The History of the World in Two Hours, The History Channel

Entrepreneurs must understand the past to be able to create the future. So, let’s start at the very beginning.

Scientists estimate beginning of our universe by measuring its rate of expansion, called the Hubble Constant, and extrapolating backwards to the time when the universe would have had zero size. By this measure, it has taken the universe about 13.8 billion years to get to where we are today.

In 2001, to obtain a more accurate estimate of the age of the universe, the United States’ National Aeronautics and Space Administration (NASA) launched a specialized probe into space called the Wilkinson Microwave Anisotropy Probe (WMAP), which estimated the age of the universe to be about 13.77 billion years. In 2009, the European Space Agency launched a new probe called Planck which, in 2013, more accurately estimated the age of the universe at 13.798 billion years.

A Pictorial Description of the Expanding Universe

A Pictorial Description of the Expanding Universe. Source: The Universe Adventure

The force of gravity began attracting matter together. The more mass that combined in one place, the heavier the gravitational pull became, forming initial clouds of gas and dust and causing pressure and heat to rise.
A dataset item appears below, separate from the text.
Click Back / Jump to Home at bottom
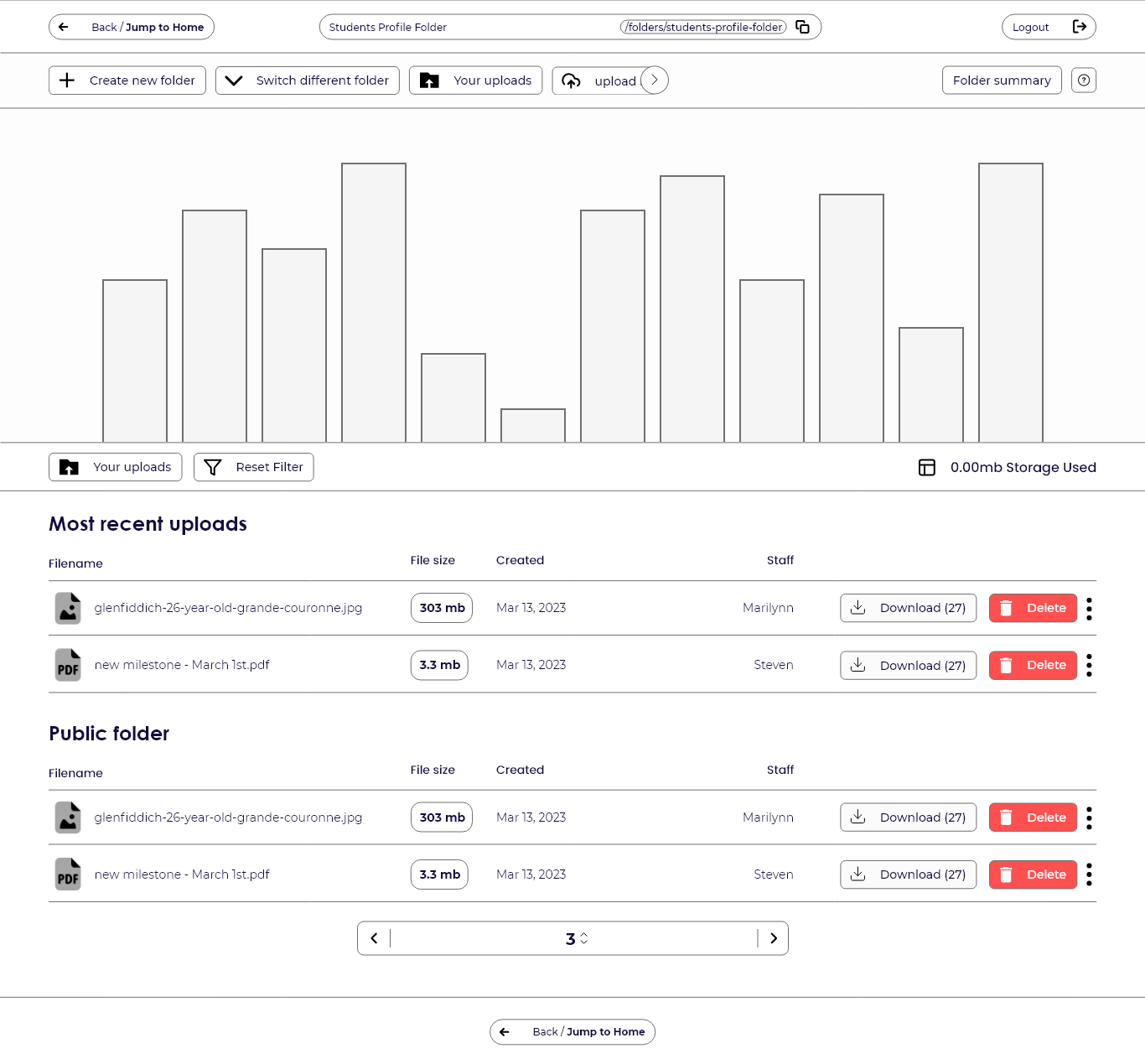This screenshot has width=1145, height=1064. [572, 1032]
With extremely high temperatures, hydrogen atoms fused together into helium, which led to the formation of the first stars—massive spheres of plasma that converted hydrogen into helium and radiated energy into space.
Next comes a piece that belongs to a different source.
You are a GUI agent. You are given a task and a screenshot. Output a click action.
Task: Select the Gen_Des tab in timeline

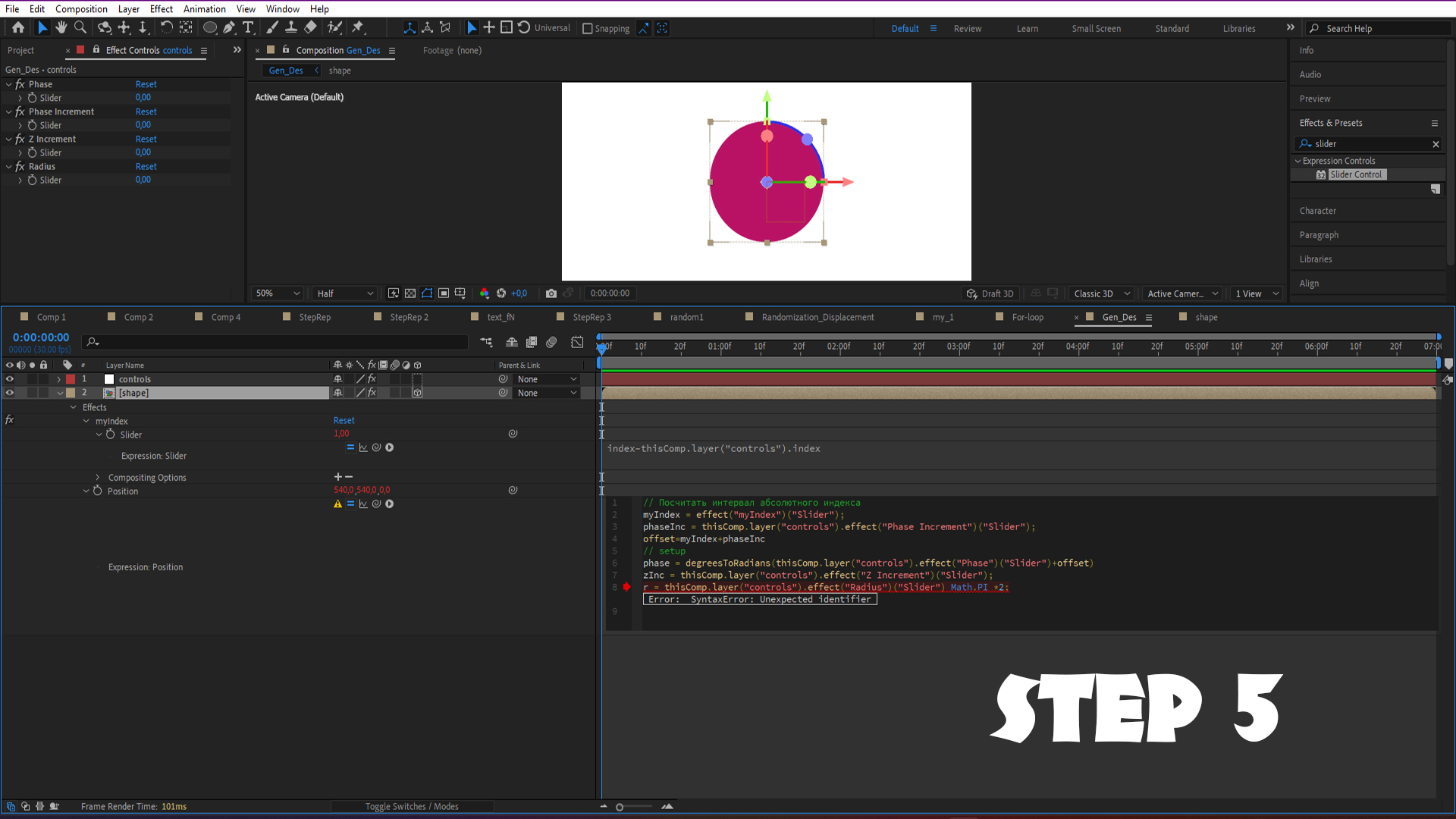1119,317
To form planets, however, the universe needed more elements than hydrogen and helium. The next elements to be created (lithium, carbon, oxygen, nitrogen, iron) came from the merging heat of stars—enabling early solid planets to form. The subsequent supernova explosions of stars at the end of their lives created additional elements like uranium, copper, zinc, and gold. The elements of the periodic table had formed.

Our Planet

4.6 billion years ago (8.2 billion years after the universe began) the star at the center of our solar system was born. We call that star the Sun and the third planet out from the Sun, we call the Earth.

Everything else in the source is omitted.